First, thanks to Sharon for last week’s post. She’s absolutely right – you don’t need to be recognised as an ‘expert’ to offer valuable advice to other writers. You just need a lively mind, good ideas, an understanding of how the writing world works and, of course, empathy and the desire to help.

This week’s post is going to be something  of a rag bag because I’ve been reading lots of interesting bits and pieces over the past few days.

First up is a piece I read in the Sunday Times by Stig Abell about clichés. One fact that was included in the article was fascinating: “It (the word cliché) comes from the past participle of the French verb ‘clicher’, meaning ‘to click’. It is printers’ jargon for a stereotype – a printing plate that allowed a single page of type to be reproduced endlessly – derived from the noise it made slotting into place.” The plate gradually got worn down after much usage – just as a cliché is a phrase repeated so often its meaning gets degraded!

In the course we always tell students to avoid them and think of an original description instead.  But writing and real life aren’t always the same and the article makes the point that although the use of clichés can lead to sloppy writing, they still have a part to play in basic, clear communication. They have become clichés because they express familiar sentiments  – a kind of general currency that helps us to communicate in difficult and emotional times.

Next a couple of podcasts that you might be interested in. First there’s Longform, which hosts a weekly conversation with a non-fiction writer on how they tell stories. There is thoughtful and intelligent conversation plus practical tips for aspiring writers from respected journalists, essayists and interviewers.

And for readers we have Literary Friction. This is a monthly conversation about books and ideas on NTS Radio hosted by friends Carrie Plitt, a literary agent, and Octavia Bright, a writer and academic. Each show features an author interview, book recommendations, lively discussion and a little music too, all built around a related theme. Recent authors have included Sally Johnson, Deborah Levy, Daisy Johnson and Reni Eddo-Lodge.

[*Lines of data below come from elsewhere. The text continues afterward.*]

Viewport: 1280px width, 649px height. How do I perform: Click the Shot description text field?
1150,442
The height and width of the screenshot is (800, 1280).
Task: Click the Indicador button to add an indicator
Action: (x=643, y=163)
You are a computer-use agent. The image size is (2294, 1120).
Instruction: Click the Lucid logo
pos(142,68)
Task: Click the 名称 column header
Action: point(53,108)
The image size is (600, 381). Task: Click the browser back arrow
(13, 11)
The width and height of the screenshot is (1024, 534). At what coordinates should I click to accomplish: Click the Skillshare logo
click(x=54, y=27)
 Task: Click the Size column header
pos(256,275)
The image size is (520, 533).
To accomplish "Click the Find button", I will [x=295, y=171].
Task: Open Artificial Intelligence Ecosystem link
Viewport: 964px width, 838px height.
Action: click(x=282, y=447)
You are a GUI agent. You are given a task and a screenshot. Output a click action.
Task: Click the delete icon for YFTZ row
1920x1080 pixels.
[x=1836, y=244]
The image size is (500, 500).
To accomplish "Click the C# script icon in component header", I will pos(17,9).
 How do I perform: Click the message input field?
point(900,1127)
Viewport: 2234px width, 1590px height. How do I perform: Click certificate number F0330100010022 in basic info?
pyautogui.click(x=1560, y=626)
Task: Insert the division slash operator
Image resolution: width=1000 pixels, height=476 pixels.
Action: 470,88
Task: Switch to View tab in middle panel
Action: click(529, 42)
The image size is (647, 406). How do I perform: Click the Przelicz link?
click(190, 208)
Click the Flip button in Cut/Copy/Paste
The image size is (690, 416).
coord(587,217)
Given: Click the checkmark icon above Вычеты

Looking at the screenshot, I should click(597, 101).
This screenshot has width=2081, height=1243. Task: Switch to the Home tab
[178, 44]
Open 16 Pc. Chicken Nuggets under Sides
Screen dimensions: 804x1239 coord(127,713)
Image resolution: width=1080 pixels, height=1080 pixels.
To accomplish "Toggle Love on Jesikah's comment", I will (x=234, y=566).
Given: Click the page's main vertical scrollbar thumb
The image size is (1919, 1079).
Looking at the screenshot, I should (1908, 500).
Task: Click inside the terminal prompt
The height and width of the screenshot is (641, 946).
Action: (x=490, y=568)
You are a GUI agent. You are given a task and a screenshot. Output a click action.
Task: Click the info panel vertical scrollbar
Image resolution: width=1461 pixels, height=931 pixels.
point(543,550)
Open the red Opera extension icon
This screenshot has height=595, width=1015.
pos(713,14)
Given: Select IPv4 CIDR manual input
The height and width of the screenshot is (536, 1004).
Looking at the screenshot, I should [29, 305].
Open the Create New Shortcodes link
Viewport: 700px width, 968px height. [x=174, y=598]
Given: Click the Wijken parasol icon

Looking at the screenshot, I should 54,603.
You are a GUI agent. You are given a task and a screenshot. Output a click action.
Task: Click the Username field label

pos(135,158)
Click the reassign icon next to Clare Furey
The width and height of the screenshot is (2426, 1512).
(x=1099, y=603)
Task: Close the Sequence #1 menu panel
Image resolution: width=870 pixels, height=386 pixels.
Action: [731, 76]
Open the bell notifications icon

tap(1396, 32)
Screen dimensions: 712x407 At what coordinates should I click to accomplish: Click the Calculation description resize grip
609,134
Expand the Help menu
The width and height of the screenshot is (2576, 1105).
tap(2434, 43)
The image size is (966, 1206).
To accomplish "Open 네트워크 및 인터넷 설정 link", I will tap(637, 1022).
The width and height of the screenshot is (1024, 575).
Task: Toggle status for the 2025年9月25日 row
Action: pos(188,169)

For the poets amongst you we have Butcher’s Dog, a bi-annual poetry magazine founded and published in North East England. They say: “Eligible poets should currently be based in the UK or ROI. Each issue includes some authors who share a connection to Northern England or whose poems explore ‘the North’ thematically or tangentially. Our poets don’t exclusively live in the North or write about it. We include a strong mix of work.

“So what do we publish? Put simply: great poetry. There is no other theme. We read your work completely anonymously and publish established authors alongside previously unpublished and emerging voices. It’s our ethos to publish accomplished poems by the most exciting poets. Go on,  blow our hair back!”

Full submission details for their next issue are available here but please note that the submission window closes at midnight on 14th February.